The newly unified company cited several business advantages of banding together, including cost savings and enhanced negotiating power, more efficient systems and processes, a consistent account management and client experience and expanded geographic opportunities stemming from Altour's robust presence in the U.K. and France. The companies also cited the potential to cross-sell Altour's leisure offerings to corporate clients.
Altour said there was no workforce reduction as part of the rebranding and there are "no plans for layoffs at this time."
The shutdown of corporate travel due to the pandemic did give the brands an opportunity to increase their focus on organizational alignment, according to Gabe Rizzi, who served as president of Travel Leaders Corporate and has been named chief revenue officer of the unified brand.
"It's the least disruptive time to do something like this, when transactions are low, so the timing is perfect," Rizzi noted.
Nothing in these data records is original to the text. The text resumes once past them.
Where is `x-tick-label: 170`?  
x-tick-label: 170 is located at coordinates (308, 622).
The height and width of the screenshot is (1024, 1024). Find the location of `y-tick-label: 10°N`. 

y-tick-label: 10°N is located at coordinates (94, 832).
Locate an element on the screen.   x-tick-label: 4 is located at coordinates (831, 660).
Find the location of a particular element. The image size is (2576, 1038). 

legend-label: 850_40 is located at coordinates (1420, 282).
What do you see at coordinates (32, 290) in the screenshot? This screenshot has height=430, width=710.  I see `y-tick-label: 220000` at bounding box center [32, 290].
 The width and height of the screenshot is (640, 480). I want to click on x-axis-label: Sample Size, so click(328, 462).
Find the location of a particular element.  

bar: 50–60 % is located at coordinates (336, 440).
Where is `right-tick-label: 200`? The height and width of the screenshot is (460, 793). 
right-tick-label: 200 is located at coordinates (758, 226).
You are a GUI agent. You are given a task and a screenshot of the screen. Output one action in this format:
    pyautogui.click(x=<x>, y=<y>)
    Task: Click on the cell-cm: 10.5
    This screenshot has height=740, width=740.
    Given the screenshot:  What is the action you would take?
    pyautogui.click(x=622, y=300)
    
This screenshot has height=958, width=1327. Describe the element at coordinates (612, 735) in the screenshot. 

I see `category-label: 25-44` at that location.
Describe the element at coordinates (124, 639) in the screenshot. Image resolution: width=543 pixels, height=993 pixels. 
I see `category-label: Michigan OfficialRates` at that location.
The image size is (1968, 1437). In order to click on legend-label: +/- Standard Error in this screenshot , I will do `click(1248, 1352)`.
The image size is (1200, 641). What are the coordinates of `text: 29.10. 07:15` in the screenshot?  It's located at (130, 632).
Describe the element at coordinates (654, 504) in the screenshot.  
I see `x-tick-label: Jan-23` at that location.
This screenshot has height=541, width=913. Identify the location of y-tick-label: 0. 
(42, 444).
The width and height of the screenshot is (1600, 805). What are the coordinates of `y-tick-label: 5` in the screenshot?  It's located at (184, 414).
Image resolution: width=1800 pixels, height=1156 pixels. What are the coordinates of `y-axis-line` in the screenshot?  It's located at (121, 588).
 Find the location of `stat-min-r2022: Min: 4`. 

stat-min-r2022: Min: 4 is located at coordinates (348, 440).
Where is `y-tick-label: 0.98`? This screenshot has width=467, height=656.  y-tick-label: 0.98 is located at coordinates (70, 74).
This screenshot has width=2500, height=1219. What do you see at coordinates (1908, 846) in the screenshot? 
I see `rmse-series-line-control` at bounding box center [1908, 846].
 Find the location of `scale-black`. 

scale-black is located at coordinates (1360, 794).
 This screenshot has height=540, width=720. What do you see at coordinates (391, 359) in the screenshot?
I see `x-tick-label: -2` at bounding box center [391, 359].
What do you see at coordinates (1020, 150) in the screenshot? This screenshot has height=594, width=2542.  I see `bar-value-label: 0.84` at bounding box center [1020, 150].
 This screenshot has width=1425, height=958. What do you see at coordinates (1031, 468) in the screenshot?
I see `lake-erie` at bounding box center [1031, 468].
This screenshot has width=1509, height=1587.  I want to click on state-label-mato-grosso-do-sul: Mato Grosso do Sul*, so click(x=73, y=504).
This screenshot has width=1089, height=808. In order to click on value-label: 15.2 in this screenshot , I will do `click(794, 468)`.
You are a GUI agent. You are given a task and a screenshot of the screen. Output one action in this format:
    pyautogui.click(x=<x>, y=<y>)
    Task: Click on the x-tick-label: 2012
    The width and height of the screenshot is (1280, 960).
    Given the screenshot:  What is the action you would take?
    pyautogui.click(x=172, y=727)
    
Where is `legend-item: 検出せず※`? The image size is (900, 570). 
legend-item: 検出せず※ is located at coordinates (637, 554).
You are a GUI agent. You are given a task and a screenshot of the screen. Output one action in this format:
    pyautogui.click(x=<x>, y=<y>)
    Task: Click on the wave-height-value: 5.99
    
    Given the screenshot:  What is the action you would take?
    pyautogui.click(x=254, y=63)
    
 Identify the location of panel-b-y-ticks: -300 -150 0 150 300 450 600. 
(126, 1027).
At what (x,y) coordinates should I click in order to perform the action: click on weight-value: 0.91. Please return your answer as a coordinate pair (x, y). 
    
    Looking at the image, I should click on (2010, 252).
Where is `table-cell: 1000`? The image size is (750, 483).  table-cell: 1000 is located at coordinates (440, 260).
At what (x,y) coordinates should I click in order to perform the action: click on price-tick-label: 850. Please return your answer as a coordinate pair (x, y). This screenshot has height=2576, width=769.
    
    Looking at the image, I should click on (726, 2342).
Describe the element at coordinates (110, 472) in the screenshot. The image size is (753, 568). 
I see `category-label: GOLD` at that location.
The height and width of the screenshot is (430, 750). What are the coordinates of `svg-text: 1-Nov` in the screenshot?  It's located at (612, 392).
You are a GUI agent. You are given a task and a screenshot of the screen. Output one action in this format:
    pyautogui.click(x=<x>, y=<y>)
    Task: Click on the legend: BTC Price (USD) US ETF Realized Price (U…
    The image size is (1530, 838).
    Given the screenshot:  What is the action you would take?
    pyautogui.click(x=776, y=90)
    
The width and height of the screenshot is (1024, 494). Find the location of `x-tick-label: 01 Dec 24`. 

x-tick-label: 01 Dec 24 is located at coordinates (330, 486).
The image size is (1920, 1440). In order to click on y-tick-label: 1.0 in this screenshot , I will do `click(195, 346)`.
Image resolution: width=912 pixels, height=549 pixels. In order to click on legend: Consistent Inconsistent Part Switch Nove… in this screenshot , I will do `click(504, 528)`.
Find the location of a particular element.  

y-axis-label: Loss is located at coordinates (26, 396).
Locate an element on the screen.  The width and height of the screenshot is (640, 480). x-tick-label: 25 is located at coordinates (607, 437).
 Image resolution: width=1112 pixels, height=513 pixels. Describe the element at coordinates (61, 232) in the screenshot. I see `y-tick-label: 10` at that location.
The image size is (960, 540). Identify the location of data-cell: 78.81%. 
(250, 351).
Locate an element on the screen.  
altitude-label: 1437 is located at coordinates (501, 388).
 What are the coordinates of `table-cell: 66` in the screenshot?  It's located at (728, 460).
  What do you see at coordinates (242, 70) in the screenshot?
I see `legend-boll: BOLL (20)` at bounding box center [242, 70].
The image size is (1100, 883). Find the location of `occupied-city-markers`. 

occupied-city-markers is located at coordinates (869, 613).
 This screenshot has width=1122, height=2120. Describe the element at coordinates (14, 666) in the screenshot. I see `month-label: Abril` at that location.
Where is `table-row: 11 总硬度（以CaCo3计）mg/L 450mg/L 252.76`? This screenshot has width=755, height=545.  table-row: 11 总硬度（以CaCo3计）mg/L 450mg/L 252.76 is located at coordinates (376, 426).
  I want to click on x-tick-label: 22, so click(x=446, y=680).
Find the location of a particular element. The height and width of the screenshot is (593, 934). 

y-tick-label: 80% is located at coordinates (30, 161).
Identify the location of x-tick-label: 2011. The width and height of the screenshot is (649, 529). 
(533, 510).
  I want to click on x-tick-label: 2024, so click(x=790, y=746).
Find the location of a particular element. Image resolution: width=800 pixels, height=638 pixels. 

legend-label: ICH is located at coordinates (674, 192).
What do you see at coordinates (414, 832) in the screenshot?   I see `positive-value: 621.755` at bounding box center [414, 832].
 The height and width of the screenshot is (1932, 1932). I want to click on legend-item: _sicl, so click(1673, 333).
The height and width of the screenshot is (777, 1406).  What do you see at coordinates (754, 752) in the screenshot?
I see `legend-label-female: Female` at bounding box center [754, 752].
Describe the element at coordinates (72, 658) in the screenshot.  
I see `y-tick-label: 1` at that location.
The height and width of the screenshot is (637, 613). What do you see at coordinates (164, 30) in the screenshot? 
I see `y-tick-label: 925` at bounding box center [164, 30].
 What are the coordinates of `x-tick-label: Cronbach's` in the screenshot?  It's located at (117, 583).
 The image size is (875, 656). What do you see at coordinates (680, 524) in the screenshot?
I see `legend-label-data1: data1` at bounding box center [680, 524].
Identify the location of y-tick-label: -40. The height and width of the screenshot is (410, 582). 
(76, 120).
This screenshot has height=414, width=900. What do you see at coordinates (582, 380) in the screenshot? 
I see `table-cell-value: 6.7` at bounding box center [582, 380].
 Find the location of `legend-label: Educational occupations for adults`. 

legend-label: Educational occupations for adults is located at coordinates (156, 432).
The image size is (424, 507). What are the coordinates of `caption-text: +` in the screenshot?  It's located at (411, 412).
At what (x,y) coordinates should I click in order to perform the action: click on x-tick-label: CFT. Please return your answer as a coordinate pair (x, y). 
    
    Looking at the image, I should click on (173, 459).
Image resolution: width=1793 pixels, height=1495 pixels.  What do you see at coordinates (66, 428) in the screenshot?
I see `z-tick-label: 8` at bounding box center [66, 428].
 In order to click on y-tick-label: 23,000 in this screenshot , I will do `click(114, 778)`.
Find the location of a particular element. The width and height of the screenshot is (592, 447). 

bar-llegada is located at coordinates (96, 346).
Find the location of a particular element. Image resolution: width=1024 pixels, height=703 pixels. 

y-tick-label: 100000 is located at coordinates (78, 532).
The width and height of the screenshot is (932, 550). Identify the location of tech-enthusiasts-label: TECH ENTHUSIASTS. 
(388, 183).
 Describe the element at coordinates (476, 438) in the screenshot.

That said, the companies already had been operating "in parallel" for the past few years, including cross-servicing the same clients in different global markets, Rizzi added—so coming together under the Altour brand "made perfect sense."
Along with Chemla and Rizzi, the Altour senior leadership team will include Lee Thomas, who will serve as COO, along with Barry Noskeau as EVP of strategic planning and Joseph Oppold as EVP of global operations.
While the Travel Leaders-Altour unification may not have been spurred by Covid-19, Louise Miller, managing partner for Areka Consulting, expects many travel management providers to simplify their corporate structures during the downturn in order to reduce costs and increase efficiencies for when business picks back up.
"A world where TMCs can just take stock in each other and operate as sister companies because business is healthy and they don't need to focus to cutting costs is a great world to be in, and we'd been there for a while," said Miller.
"But in today's world, TMCs will need to combine operations, because they don't want to rebuild separate silos again," Miller added. "It makes more sense that companies that share ownership actually integrate operations so they can leverage that as travel comes back."
And because TMCs currently aren't earning much revenue on travel, now is the best time to devote resources to business realignment with minimum disruption, Miller noted.
"The opportunity cost of spending time on that when travel is good is high. But because now you'll have to rebuild anyway, why not?" Miller said. "I think we'll see more of this."